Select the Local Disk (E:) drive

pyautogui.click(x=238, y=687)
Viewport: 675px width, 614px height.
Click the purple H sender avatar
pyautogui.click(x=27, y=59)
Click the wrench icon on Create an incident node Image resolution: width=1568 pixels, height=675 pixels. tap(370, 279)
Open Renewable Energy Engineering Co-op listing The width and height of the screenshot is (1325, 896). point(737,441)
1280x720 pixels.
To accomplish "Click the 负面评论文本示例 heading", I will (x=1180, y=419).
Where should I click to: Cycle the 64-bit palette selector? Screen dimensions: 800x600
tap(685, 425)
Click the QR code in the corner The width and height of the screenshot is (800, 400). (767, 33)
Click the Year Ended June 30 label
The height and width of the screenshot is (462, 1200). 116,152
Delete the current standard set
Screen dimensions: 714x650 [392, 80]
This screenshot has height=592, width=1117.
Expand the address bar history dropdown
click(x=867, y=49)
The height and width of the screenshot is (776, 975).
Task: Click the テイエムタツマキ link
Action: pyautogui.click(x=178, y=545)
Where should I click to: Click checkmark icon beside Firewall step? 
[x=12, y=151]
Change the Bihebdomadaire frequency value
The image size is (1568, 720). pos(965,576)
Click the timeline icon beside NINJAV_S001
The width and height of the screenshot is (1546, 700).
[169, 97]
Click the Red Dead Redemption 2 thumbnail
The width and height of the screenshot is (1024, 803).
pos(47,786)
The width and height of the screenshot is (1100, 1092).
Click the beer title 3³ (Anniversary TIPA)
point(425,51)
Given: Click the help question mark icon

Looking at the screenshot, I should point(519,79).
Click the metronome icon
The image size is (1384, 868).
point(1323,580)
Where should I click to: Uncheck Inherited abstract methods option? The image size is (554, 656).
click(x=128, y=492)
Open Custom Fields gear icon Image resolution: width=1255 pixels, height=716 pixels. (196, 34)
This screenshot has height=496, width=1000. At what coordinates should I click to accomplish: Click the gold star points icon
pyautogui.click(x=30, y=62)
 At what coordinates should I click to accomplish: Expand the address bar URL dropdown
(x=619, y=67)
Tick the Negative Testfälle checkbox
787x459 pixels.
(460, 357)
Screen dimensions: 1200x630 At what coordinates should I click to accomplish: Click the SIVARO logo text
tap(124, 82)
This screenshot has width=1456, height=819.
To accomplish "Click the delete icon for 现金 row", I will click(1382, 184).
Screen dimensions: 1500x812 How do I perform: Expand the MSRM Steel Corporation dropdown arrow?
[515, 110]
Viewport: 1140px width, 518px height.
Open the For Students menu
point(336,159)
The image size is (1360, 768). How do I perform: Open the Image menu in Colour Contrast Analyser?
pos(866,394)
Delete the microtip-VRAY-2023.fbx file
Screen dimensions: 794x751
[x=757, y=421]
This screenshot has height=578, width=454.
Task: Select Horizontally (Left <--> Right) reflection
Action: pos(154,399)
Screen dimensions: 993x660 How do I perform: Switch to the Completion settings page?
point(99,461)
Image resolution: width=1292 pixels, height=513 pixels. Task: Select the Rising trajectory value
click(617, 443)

_ _ _

### [PROBLEM DESCRIPTION]
Nothing but an exact copy of the lines from the start of the entries through the line containing "This screenshot has height=592, width=1117." belongs in the response.

### [EXERCISE ANSWER]
Select the Local Disk (E:) drive

pyautogui.click(x=238, y=687)
Viewport: 675px width, 614px height.
Click the purple H sender avatar
pyautogui.click(x=27, y=59)
Click the wrench icon on Create an incident node Image resolution: width=1568 pixels, height=675 pixels. tap(370, 279)
Open Renewable Energy Engineering Co-op listing The width and height of the screenshot is (1325, 896). point(737,441)
1280x720 pixels.
To accomplish "Click the 负面评论文本示例 heading", I will (x=1180, y=419).
Where should I click to: Cycle the 64-bit palette selector? Screen dimensions: 800x600
tap(685, 425)
Click the QR code in the corner The width and height of the screenshot is (800, 400). (767, 33)
Click the Year Ended June 30 label
The height and width of the screenshot is (462, 1200). 116,152
Delete the current standard set
Screen dimensions: 714x650 [392, 80]
This screenshot has height=592, width=1117.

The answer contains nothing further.